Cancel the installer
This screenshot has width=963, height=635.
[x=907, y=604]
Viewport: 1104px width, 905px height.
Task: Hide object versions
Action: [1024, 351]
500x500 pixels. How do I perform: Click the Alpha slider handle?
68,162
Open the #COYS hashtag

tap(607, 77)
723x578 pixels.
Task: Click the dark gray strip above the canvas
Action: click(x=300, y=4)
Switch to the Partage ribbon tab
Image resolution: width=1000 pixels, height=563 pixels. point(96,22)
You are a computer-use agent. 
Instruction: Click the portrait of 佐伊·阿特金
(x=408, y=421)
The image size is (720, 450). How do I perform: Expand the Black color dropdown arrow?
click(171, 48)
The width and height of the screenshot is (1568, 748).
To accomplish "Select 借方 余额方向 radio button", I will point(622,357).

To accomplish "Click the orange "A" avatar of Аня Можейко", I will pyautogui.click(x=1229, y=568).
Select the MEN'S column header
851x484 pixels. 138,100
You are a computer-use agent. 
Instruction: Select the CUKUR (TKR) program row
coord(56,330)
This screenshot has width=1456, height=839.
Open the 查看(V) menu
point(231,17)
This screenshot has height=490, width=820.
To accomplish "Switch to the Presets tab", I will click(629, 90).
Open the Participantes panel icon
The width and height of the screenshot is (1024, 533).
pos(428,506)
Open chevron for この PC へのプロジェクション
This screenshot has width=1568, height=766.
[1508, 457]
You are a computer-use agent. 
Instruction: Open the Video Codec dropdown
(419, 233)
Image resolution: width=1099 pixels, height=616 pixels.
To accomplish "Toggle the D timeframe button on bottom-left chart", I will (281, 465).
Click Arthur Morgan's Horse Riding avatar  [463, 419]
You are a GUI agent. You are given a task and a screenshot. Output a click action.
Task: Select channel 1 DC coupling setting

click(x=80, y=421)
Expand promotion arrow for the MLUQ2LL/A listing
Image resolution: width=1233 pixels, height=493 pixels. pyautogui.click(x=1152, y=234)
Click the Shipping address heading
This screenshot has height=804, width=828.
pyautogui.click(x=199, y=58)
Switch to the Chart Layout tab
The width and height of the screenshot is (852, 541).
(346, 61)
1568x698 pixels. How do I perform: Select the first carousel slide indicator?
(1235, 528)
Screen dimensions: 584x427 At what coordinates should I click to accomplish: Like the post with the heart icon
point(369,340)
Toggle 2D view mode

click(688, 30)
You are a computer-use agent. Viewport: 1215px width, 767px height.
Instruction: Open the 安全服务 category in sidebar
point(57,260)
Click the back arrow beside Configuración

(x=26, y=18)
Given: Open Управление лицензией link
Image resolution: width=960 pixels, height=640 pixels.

Try it
Set down exactly the lines of the material above from the one with "Image resolution: width=1099" through the end. Include both ends and nothing else.

Output of the task
Image resolution: width=1099 pixels, height=616 pixels.
To accomplish "Toggle the D timeframe button on bottom-left chart", I will (281, 465).
Click Arthur Morgan's Horse Riding avatar  [463, 419]
You are a GUI agent. You are given a task and a screenshot. Output a click action.
Task: Select channel 1 DC coupling setting

click(x=80, y=421)
Expand promotion arrow for the MLUQ2LL/A listing
Image resolution: width=1233 pixels, height=493 pixels. pyautogui.click(x=1152, y=234)
Click the Shipping address heading
This screenshot has height=804, width=828.
pyautogui.click(x=199, y=58)
Switch to the Chart Layout tab
The width and height of the screenshot is (852, 541).
(346, 61)
1568x698 pixels. How do I perform: Select the first carousel slide indicator?
(1235, 528)
Screen dimensions: 584x427 At what coordinates should I click to accomplish: Like the post with the heart icon
point(369,340)
Toggle 2D view mode

click(688, 30)
You are a computer-use agent. Viewport: 1215px width, 767px height.
Instruction: Open the 安全服务 category in sidebar
point(57,260)
Click the back arrow beside Configuración

(x=26, y=18)
Given: Open Управление лицензией link
Image resolution: width=960 pixels, height=640 pixels.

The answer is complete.